Sci Rep. 2021 Oct 12;11(1):20244. doi: 10.1038/s41598-021-98794-z.
Due to the increase in computing power, it is possible to improve the feature extraction and data fitting capabilities of DNN networks by increasing their depth and model complexity. However, the big data and complex models greatly increase the training overhead of DNN, so accelerating their training process becomes a key task. The Tianhe-3 peak speed is designed to target E-class, and the huge computing power provides a potential opportunity for DNN training.

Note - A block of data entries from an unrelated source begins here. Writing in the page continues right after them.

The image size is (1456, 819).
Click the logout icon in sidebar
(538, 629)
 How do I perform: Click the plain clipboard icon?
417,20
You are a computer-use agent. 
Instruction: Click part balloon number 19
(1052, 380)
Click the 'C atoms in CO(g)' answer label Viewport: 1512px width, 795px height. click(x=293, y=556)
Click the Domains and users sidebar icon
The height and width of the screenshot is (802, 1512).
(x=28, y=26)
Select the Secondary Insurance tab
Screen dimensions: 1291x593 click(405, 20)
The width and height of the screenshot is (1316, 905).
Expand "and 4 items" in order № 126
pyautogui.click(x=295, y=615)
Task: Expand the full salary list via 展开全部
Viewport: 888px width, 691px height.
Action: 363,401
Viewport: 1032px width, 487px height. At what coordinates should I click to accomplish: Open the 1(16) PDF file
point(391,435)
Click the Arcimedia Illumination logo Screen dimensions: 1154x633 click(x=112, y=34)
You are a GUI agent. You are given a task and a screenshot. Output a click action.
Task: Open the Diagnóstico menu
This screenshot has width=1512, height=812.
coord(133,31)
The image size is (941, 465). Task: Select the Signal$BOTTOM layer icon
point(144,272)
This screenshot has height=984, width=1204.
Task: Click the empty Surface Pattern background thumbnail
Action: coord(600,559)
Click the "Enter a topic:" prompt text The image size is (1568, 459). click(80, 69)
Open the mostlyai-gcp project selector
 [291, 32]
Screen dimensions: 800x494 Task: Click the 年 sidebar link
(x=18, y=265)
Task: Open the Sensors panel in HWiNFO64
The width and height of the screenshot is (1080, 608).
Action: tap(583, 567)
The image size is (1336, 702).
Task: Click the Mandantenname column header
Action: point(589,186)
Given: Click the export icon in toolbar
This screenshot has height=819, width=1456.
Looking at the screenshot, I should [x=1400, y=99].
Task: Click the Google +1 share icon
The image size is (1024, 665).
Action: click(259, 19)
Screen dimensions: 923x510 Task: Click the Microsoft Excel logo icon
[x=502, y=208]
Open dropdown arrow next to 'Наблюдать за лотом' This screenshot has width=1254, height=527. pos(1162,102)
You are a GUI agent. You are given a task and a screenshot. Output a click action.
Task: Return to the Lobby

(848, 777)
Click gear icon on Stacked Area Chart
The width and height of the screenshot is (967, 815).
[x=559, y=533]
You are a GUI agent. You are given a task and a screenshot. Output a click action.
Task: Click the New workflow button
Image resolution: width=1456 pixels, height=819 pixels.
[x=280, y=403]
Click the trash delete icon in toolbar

We implement and extend LeNet, AlexNet, VGG, and ResNet model training for a single MT-2000+ and FT-2000+ compute nodes, as well as extended multi-node clusters, and propose an improved gradient synchronization process for Dynamic Allreduce communication optimization strategy for the gradient synchronization process base on the ARM architecture features of the Tianhe-3 prototype, providing experimental data and theoretical basis for further enhancing and improving the performance of the Tianhe-3 prototype in large-scale distributed training of neural networks.
由于计算能力的提高,可以通过增加 DNN 网络的深度和模型复杂度来提高其特征提取和数据拟合能力。然而,大数据和复杂模型大大增加了 DNN 的训练开销,因此加速其训练过程成为关键任务。天河三号的峰值速度设计针对 E 级,巨大的计算能力为 DNN 训练提供了潜在机会。我们在单个 MT-2000+ 和 FT-2000+ 计算节点上实现和扩展了 LeNet、AlexNet、VGG 和 ResNet 模型训练,以及扩展的多节点集群,并提出了一种改进的梯度同步过程,用于基于天河三号原型的 ARM 架构特性的动态 Allreduce 通信优化策略,为进一步增强和提高天河三号原型在神经网络大规模分布式训练中的性能提供了实验数据和理论依据。